I was influenced by author and endocrinologist Diane Schwarzbein. I didn’t end up following her diet, though, because it’s insanely restrictive. You have to count your carbs AND your protein. You have to avoid all refined flours and starches. You have to avoid “damaged fats” which makes it all but impossible to ever eat in a restaurant, etc., etc. Instead, I tried to follow a reasonably healthy diet according to the 1970′s “four food groups” principles I grew up with, as well as common sense.

The surprise to me was how difficult it would be to resist “going on a diet” for a whole year. My eyes were opened to all of the pressures society puts on you. There’s media pressure in the form of magazines, television, and newspapers, where “health” columns endlessly promote diets as the solution for just about any medical problem you could imagine. Women’s magazines feature diets in every issue. There are even “health” messages in your doctor’s office reinforcing the idea that you have to go on a diet. And when you get together with friends and family, you’ll almost always find out someone’s on a diet, and the conversation will center on that subject. I found that I had to wrestle with my resolution on a daily basis, in order to stay on track.

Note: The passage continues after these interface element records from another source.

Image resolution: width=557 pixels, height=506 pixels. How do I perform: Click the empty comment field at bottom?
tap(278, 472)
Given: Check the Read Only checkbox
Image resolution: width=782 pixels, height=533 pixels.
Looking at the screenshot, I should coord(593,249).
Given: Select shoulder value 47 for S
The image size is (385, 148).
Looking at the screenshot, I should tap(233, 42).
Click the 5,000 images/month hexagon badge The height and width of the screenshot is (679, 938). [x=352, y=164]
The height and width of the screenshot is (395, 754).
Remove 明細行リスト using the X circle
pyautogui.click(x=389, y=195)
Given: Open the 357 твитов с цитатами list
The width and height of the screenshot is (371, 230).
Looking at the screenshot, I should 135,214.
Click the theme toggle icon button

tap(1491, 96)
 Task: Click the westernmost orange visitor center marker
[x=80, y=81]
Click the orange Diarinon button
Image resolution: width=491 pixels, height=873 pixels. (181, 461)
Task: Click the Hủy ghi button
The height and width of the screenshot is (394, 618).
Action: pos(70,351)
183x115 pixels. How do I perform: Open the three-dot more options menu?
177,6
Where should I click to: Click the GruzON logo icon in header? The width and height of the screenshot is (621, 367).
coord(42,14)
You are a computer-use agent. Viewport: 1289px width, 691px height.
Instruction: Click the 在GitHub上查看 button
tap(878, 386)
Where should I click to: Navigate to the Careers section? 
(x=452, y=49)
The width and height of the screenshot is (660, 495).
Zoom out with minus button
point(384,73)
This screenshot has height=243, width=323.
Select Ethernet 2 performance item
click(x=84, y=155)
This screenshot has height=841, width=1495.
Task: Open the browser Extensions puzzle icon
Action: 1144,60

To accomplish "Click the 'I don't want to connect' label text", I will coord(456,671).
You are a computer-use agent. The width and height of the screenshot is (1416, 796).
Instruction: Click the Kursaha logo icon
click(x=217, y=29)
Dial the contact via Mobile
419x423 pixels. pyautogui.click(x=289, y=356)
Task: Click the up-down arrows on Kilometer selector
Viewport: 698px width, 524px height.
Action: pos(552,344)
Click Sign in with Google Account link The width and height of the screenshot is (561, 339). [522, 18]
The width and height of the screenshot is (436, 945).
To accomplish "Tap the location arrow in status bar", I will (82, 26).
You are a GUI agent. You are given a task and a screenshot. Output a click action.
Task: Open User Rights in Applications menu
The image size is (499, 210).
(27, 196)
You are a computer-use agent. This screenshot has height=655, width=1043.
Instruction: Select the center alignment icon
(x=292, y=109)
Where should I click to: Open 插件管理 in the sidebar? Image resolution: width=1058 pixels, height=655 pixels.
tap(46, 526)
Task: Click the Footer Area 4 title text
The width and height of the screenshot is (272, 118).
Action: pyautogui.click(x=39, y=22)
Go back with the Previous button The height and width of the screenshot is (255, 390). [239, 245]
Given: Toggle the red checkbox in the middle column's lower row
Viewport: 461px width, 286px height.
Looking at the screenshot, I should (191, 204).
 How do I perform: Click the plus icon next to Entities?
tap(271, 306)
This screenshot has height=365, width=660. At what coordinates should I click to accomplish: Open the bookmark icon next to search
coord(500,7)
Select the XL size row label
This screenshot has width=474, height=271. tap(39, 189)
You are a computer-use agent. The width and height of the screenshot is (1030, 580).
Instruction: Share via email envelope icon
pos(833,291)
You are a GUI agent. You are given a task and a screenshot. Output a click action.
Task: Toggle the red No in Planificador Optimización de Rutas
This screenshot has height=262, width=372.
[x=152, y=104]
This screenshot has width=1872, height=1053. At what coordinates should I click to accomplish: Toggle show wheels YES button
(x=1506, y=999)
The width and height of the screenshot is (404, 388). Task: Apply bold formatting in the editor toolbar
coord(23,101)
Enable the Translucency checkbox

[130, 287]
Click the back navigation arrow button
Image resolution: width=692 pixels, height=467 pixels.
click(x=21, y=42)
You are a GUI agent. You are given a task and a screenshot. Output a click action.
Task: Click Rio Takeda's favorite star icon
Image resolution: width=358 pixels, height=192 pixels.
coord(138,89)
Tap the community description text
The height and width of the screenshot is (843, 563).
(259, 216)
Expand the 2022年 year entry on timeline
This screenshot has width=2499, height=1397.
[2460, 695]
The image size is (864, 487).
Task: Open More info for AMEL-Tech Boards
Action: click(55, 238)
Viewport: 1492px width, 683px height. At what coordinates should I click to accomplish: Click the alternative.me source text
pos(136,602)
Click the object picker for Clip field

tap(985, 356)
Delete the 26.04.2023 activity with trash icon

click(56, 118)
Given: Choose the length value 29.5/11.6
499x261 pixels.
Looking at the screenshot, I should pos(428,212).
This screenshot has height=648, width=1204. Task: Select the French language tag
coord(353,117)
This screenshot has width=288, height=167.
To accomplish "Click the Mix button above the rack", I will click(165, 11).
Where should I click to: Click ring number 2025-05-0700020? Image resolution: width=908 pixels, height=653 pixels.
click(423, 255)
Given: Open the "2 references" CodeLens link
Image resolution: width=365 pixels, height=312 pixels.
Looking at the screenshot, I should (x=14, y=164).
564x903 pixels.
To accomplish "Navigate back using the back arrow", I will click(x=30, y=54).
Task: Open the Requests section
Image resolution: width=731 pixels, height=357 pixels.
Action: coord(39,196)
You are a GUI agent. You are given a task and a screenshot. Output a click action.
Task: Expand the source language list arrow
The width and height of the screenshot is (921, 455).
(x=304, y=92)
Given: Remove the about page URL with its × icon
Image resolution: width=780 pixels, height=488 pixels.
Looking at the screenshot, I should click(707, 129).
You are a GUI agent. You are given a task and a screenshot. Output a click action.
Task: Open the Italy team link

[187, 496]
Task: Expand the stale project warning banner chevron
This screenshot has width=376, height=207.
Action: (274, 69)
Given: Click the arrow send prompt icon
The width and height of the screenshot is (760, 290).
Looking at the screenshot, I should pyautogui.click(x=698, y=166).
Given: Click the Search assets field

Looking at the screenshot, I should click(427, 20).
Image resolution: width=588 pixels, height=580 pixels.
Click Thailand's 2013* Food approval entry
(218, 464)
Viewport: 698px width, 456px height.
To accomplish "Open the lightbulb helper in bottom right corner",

Like I said, I’m pleased with the results. I’ve achieved:

  • Improved body acceptance and a wardrobe of clothes that actually fit
  • Increased awareness of harmful messages in the media and the culture about body image
  • “Detox” from a constant sense of urgency over body image and weight loss
  • A concept of health that is orthogonal to the size of the waistline
  • More time to pursue hobbies and interests, since it is not spent obsessing on diet and/or exercising to excess
  • Experiencing a normalizing of appetite, outside of the rollercoaster of being “on the wagon” and “off the wagon”
  • More “other-centered” focus and less “self-centered.” (Dieting is an inherently self-absorbing activity, and when you’re chronically dieting for years or decades, it has an effect)
My experiment has also produced a couple of minor side effects.
  • Weight loss, starting at the one-year mark, naturally and effortlessly
  • Vastly improved energy. In my late thirties, I had begun to feel quite limited by feelings of fatigue. It wasn’t crushing, I just didn’t feel like I could do that much in a day. I now feel like I can do as much in a day as I want to, providing there are enough hours.
Both of those physical effects developed quite suddenly around the one-year mark. I couldn’t promise that it would work that way for everyone, but I am now a believer in “adrenal fatigue” (a non-mainstream medical concept). I am not necessarily a believer in the supplements sold to “cure” adrenal fatigue, but I do think a lot of people, especially women, tend to overstress themselves over a period of time, make it worse with chronic dieting, and then end up in poorer and poorer health.

 

Fundamentally, the idea of a “diet” to reduce body fat is not wrong. The math works, and the medical principle is valid. However, it is also well-known that a large proportion of people who go on diets experience a rebound effect and regain the weight they lost quite fast. A lot of people go through several diet cycles a year. You start in January, with a “New Year’s Resolution,” stick with it for a month or two, get busy or bored or frustrated and begin overeating, then repeat the cycle once or twice more until the New Year rolls around again. I believe the misuse and overuse of “dieting” has contributed significantly to our national obesity “epidemic,” and that more attention should be paid to overall health and healthy eating for maintenance rather than the constant drumbeat for weight loss–particularly unrealistic weight loss.

 

I’m not sure where I’ll be going from here. I’ve begun gently limiting my calories to encourage loss of the fat I packed on during my stress, overexercise, yo-yo dieting phase, but I don’t have a “goal weight,” per se. To be honest, my appetite is pretty in line with my “diet” calories at about 1600 a day, so I think my body and mind are finally on the same page. I’m enjoying yoga for its overall benefits, rather than worrying about how many calories it burns. And it’s nice to see my old familiar figure in the mirror, rather than the rather chubbier lady I’d been seeing in recent months. (I did put on some weight during the year of no dieting, before it began to come off again.)